> _Konuşma Metni_:
▬▬▬
GENEL KURUL KONUŞMASI
Konu: 126 Sayılı Olağanüstü Hal Kapsamında Yerleşme ve Yapılaşmaya İlişkin Cumhurbaşkanlığı Kararnamesi münasebetiyle
Yasama Yılı:6
Birleşim:85
Tarih:05.04.2023

İYİ PARTİ GRUBU ADINA BEHİÇ ÇELİK (Mersin) - Sayın Başkan, değerli milletvekilleri; 126 sayılı Olağanüstü Hal Kapsamında Yerleşme ve Yapılaşmaya İlişkin Cumhurbaşkanlığı Kararnamesi'nin 2'nci maddesi üzerine İYİ Parti Grubumuz adına söz aldım. Genel Kurulu saygıyla selamlıyorum.

Bugün 5 Nisan, Dünya Avukatlar Günü. Bu özel günde hukukun üstünlüğünü hâkim kılmayı şiar edinen, adaletin tesisinde fedakârca görev yapan tüm avukatlarımızı saygıyla ve sevgiyle selamlıyorum.

Değerli arkadaşlar, 6 Şubat tarihli depremden sonra bölgede gerçekleştirilecek olan yeni imar faaliyetlerinin, yeni yapıların, yeni tesislerin her aşamada süratli bir şekilde başlatılıp bitirilmesine yönelik bir kararnameyle karşı karşıyayız. Kararname, içerik olarak Çevre, Şehircilik ve İklim Değişikliği Bakanlığını olağanüstü yetkilerle donatan bir mahiyettedir. Geçmişte, biliyorsunuz, mülga 1402 sayılı Sıkıyönetim Kanunu vardı. Bu kanun komutana yargılama dâhil her türlü idari, adli yetkiler vermekteydi. 126 sayılı Cumhurbaşkanlığı Kararnamesi'nin 1402 sayılı Sıkıyönetim Kanunu'ndan bir farkı yok gibi arkadaşlar. Kararname imar, yapı, planlama, vergi, resim, harç, katılma payları, hazine işlemleri, Orman Kanunu uygulamaları, kiralamalar, ruhsatlı maden alanları, kamulaştırma işlemlerini kapsarken Sıkıyönetim Kanunu, güvenlik öncelikli alanlarda çalışma yürütmekteydi.
▬▬▬
> _Verilen Satırlar_:
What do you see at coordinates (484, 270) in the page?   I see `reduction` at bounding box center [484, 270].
▬▬▬
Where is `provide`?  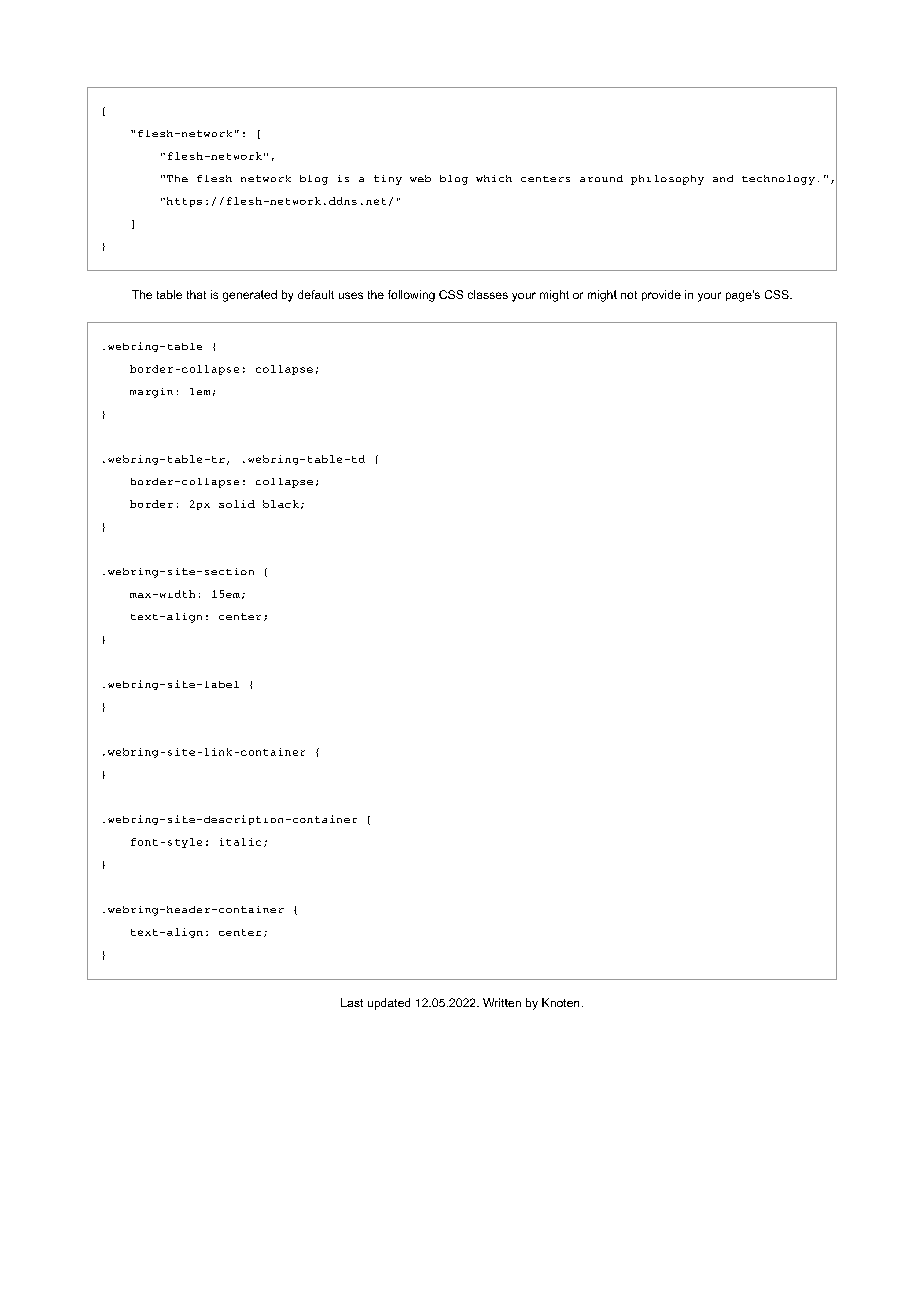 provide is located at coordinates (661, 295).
▬▬▬
> _Tamamlanacak Görevler_:
• 1. Konuşmaya göre kararname hangi bakanlığı olağanüstü yetkilerle donatmaktadır?
• 2. Konuşmayı iki cümleyle özetleyiniz.
• 3. Konuşmanın "İYİ PARTİ GRUBU" ifadesinden "Kurulu saygıyla selamlıyorum." ifadesine kadar olan kısmını, "Genel Kurulu" yerine "Yüce Meclisi" yazarak yeniden veriniz.

> _Cevaplanan Görevler_:
• 1. Çevre, Şehircilik ve İklim Değişikliği Bakanlığını.

• 2. Behiç Çelik, 126 sayılı Cumhurbaşkanlığı Kararnamesi'nin 2'nci maddesi üzerine İYİ Parti Grubu adına söz almış ve Dünya Avukatlar Günü dolayısıyla avukatları selamlamıştır. Çelik, 6 Şubat depreminden sonra bölgedeki imar faaliyetlerinin hızla yürütülmesine yönelik kararnamenin Çevre, Şehircilik ve İklim Değişikliği Bakanlığını olağanüstü yetkilerle donattığını ve mülga 1402 sayılı Sıkıyönetim Kanunu'ndan farkı yok gibi olduğunu ifade etmiştir.

• 3.
İYİ PARTİ GRUBU ADINA BEHİÇ ÇELİK (Mersin) - Sayın Başkan, değerli milletvekilleri; 126 sayılı Olağanüstü Hal Kapsamında Yerleşme ve Yapılaşmaya İlişkin Cumhurbaşkanlığı Kararnamesi'nin 2'nci maddesi üzerine İYİ Parti Grubumuz adına söz aldım. Yüce Meclisi saygıyla selamlıyorum.